The Childers Reforms of 1881 took Cardwell's reforms further, with the linked regular regiments becoming two-battalion regiments and the militia formally joining them. On 1 July the 64th and 98th Foot became the 1st and 2nd Battalions of the Prince of Wales's (North Staffordshire Regiment) (the 'North Staffs') and the King's Own (3rd Staffordshire) Rifle Militia became the 4th Battalion (the 2nd Staffordshire Militia became the 3rd Bn). Militia battalions now had a large cadre of permanent staff (about 30). Around a third of the recruits and many young officers went on to join the Regular Army. It was not uncommon for Militia officers to be attached to Regular forces for a particular service: Lt-Col Charles Bill served with the staff on the Burma Expedition of 1886; he became commanding officer (CO) of the battalion on 29 May 1893.

Although Cardwell's army corps scheme had been abandoned, the Stanhope Memorandum of 1888 proposed that the home defence army should consist of three corps, of which the first two would be regular, and the bulk of the third would be militia, while the rest of the militia and the volunteers would be assigned to fixed defences round London and the seaports.

===Second Boer War===
After the disasters of Black Week at the start of the Second Boer War in December 1899, most of the regular army was sent to South Africa, and many militia units were embodied to replace them for home defence and some overseas garrisons. The 4th North Staffs was embodied on 24 January 1900 and volunteered for service in South Africa. It embarked with a strength of 24 officers and 546 other ranks (ORs) under the command of Lt-Col Richard Mirehouse, (Note: Richard Mirehouse, formerly Levett, of Milford Hall.) and disembarked at Cape Town on 29 March.

At first the battalion was stationed at Green Point, Cape Town. On 31 March two companies sailed to St Helena guarding General Piet Cronjé and other Boer prisoners captured at the Battle of Paardeberg who were interned on the island. The companies returned after completing this duty. From June several companies were moved inland to guard various places, with HQ moving to Fraserburg in December. The battalion was commanded by Lt-Col Twemlow while Col Mirehouse was commandant at Beaufort West. On 25 June 1901 a determined attack was made on Fraserburg by the combined Commandos of Malan, Smit and Reitz totalling about 400 men. At the time the town was garrisoned by 85 North Staffs, with a few men of the town guards and the Cape Colony Cyclist Corps.
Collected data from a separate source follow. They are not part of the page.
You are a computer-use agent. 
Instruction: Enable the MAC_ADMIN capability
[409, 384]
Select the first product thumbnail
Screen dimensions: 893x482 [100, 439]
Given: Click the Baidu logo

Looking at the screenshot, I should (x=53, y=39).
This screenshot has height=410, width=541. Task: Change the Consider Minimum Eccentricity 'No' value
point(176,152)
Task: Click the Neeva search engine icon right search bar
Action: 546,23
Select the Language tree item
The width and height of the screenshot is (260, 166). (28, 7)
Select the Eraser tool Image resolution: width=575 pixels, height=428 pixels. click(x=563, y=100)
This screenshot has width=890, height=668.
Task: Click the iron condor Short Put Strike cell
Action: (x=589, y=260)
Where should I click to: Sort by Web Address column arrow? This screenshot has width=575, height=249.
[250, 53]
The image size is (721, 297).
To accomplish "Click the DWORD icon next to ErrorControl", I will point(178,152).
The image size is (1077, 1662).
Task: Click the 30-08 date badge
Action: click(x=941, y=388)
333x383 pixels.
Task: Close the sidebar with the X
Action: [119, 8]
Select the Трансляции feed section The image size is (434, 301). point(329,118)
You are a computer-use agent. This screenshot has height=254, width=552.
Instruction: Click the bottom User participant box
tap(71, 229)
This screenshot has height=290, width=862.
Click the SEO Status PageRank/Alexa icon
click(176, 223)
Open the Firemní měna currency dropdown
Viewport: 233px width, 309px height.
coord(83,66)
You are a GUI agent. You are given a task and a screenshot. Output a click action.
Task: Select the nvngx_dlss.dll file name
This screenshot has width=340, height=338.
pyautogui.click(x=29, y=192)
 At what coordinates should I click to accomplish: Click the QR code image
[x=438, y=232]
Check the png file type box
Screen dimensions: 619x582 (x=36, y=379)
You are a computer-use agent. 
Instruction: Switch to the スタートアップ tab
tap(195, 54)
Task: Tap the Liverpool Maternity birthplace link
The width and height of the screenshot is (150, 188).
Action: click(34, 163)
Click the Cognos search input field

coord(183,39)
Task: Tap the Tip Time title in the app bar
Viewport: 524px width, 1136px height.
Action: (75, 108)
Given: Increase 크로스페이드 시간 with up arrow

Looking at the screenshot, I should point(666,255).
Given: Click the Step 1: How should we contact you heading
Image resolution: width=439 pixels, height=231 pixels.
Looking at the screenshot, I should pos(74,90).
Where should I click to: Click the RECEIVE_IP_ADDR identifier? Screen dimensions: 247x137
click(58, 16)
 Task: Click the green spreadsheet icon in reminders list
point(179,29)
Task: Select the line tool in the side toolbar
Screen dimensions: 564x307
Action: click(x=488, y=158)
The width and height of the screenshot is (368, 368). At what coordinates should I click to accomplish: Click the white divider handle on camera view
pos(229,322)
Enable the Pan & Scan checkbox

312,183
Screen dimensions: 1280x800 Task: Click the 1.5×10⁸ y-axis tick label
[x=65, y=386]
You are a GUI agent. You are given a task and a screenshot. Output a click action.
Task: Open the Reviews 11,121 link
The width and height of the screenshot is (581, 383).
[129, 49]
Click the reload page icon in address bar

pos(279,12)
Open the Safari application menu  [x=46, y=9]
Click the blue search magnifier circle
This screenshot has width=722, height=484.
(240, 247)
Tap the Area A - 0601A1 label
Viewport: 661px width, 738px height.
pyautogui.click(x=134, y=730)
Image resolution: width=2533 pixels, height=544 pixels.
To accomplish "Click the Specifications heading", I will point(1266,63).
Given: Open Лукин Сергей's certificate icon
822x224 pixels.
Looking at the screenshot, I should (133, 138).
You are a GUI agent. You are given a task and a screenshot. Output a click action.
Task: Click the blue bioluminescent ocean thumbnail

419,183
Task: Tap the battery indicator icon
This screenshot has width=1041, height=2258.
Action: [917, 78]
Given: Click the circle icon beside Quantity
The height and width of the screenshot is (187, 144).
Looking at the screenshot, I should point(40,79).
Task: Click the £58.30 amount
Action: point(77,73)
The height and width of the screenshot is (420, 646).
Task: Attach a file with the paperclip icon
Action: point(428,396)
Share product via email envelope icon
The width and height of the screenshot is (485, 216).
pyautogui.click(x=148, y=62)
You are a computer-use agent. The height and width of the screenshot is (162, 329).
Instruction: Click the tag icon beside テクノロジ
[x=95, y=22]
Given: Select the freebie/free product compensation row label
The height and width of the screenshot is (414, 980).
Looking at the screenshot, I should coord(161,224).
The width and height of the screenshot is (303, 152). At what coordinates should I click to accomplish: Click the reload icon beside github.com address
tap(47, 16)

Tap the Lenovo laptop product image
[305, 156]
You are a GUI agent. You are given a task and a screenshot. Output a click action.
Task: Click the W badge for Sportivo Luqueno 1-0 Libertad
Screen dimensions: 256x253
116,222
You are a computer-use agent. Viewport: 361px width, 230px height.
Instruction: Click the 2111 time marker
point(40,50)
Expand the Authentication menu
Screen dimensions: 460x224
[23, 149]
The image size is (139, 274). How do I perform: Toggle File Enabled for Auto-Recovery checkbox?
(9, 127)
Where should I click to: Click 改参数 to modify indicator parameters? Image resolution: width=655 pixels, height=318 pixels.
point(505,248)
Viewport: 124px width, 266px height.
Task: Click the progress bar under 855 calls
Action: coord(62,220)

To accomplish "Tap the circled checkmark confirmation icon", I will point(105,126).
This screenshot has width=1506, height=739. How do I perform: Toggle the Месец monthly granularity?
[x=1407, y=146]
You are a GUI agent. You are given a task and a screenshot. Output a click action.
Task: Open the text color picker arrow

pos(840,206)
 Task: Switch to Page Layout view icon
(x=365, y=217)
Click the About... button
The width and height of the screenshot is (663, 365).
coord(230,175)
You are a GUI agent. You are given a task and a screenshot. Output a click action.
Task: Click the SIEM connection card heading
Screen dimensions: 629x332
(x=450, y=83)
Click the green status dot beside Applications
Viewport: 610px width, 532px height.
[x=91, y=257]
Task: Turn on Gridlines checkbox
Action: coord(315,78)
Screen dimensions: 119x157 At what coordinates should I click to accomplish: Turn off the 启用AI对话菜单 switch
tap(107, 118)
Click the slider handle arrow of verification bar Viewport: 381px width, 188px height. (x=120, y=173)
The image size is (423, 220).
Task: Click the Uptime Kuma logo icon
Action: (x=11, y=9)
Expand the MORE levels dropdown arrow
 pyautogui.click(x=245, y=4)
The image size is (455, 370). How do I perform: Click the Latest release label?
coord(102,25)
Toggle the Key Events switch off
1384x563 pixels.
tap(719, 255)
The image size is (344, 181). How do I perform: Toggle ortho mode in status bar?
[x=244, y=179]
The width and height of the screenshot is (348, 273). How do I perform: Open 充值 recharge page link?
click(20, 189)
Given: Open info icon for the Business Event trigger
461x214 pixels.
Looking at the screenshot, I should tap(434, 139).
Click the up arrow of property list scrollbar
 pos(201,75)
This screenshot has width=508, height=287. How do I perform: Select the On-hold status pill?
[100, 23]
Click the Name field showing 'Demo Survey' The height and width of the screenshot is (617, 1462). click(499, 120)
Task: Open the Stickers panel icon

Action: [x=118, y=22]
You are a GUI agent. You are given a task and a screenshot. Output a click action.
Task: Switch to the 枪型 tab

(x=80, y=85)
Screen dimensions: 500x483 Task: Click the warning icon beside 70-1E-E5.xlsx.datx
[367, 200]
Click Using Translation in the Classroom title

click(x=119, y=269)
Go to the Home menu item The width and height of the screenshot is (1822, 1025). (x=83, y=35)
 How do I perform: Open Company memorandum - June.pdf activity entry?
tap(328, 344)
Firing began at 05.30, when all the troops were standing-to The first attack was made on a small post held by a Corporal and three men, eventually working round behind a sangar on a high ridge of kopjes dominating the town, which was held by Sergeant White and 17 men, the Boers taking advantage of an unfinished blockhouse nearby. After three hours' fighting the post was rushed and captured by superior numbers. The remaining post on the ridge was also taken, the three men being captured. Captain Hawkshaw in Flagstaff Sangar refused a call to surrender, even though it was under fire from the commanding ridge. Although the Boers rode through the town, and Cape rebels were firing from the rooftops, Flagstaff and Tower Hill sangars held out, as did another held by the Town Guard, who also defended the prison. Firing died down at 18.00 when a relief force arrived; the North Staffs had lost 12 men killed and wounded.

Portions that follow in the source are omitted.